Читаем Другая сторона светила: Необычная любовь выдающихся людей. Российское созвездие полностью

Если Молотов с супругой были второй парой, то главной персоной за тем же столом, Королем, Волшебником, Отцом, который был, однако, холост и восседал не с женой, а с маститым представителем Китая, мог быть только И. В. Сталин. Тогда Маленькая Принцесса, самая богатая на свете, окруженная охранниками, это, конечно, дочь Сталина Светлана. Ее и в самом деле называли «кремлевской принцессой».

Известно, что в 1943 г. она, будучи 17-летней, влюбилась в 39-летнего киносценариста Алексея Каплера и отказалась порвать с ним связь, несмотря на угрозы взбешенного отца. По сценариям Каплера были поставлены такие фильмы как «Ленин в Октябре», «Ленин в 1918 году», «Котовский» и другие, так что голос его был действительно слышен всему социалистическому миру.

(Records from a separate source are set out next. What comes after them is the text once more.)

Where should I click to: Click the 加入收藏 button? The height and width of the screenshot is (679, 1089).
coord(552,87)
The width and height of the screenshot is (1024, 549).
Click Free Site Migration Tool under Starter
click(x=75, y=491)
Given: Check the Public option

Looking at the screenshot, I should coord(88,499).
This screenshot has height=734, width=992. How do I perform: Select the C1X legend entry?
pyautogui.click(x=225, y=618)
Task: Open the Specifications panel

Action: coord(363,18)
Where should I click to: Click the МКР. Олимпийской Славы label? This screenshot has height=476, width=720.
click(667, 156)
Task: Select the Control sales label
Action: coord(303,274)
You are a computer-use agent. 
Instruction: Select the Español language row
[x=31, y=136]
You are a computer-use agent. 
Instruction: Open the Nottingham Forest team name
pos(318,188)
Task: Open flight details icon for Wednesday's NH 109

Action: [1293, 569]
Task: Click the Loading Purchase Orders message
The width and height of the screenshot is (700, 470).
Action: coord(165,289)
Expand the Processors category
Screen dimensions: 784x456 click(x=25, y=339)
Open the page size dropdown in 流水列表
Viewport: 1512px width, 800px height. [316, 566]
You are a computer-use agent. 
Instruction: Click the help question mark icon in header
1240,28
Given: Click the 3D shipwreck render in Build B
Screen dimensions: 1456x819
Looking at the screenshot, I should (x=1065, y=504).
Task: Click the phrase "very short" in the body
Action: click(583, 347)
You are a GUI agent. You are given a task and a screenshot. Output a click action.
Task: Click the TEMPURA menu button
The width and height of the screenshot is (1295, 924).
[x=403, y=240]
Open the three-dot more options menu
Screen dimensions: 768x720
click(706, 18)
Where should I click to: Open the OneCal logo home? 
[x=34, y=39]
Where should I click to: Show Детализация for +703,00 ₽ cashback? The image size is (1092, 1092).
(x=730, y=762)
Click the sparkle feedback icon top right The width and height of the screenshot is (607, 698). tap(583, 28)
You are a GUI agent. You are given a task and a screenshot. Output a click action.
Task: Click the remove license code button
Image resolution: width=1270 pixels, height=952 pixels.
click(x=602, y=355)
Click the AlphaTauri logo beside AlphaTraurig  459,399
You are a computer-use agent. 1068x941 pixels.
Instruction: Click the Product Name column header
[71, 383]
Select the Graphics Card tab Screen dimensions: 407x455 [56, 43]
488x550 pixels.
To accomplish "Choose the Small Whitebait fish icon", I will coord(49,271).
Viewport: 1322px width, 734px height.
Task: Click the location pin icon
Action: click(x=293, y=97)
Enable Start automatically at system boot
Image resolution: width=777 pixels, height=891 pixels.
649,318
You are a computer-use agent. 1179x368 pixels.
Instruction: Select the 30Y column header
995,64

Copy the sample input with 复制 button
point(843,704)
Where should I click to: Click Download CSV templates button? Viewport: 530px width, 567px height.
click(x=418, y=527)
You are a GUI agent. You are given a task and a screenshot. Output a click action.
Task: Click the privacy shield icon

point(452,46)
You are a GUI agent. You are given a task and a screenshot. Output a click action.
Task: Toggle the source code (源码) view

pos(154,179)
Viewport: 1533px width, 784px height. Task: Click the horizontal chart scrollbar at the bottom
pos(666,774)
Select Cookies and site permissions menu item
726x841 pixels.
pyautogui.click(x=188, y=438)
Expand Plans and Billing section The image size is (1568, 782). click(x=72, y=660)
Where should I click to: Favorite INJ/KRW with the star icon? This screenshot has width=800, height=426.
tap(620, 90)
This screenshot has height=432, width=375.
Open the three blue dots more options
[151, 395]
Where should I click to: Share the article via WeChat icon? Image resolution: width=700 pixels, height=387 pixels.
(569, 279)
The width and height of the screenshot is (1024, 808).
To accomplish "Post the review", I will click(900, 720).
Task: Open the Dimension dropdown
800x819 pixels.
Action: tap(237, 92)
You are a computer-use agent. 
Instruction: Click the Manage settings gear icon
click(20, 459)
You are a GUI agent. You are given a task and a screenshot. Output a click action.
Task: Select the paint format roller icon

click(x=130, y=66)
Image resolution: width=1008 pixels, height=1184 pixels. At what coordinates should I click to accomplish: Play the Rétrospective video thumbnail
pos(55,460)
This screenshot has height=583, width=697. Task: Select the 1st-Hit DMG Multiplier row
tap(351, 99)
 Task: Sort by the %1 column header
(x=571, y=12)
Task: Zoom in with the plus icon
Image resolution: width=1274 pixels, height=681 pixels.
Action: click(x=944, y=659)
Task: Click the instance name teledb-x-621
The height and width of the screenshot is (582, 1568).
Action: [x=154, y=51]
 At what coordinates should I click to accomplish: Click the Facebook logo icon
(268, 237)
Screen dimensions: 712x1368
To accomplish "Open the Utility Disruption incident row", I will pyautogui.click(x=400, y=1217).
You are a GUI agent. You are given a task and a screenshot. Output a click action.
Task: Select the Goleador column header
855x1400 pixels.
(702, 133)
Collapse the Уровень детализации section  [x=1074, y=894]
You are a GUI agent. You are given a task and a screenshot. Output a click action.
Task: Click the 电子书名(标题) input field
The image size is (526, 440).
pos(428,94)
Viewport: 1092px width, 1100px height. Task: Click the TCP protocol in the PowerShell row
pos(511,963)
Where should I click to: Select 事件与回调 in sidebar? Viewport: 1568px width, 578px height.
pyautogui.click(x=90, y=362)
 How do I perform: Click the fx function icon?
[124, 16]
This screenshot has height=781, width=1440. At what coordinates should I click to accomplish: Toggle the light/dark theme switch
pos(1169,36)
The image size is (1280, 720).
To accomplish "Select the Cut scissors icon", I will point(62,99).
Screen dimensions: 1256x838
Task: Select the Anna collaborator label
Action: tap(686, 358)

Он был Лауреатом Сталинских премий, но Сталина раздражало то, что возлюбленный дочери был женат и еврей. Она отделалась двумя пощечинами, а Каплер был объявлен английским шпионом и отсидел 10 лет. После войны она вышла замуж за Григория Морозова, опять еврея, сына замдиректора НИИ. Это стоило ее свекру 6 лет лагерей. Потом у нее было еще четыре мужа.

Таким образом, роман Эйзенштейна был действительно авантажным, головокружительным и чрезвычайно опасным.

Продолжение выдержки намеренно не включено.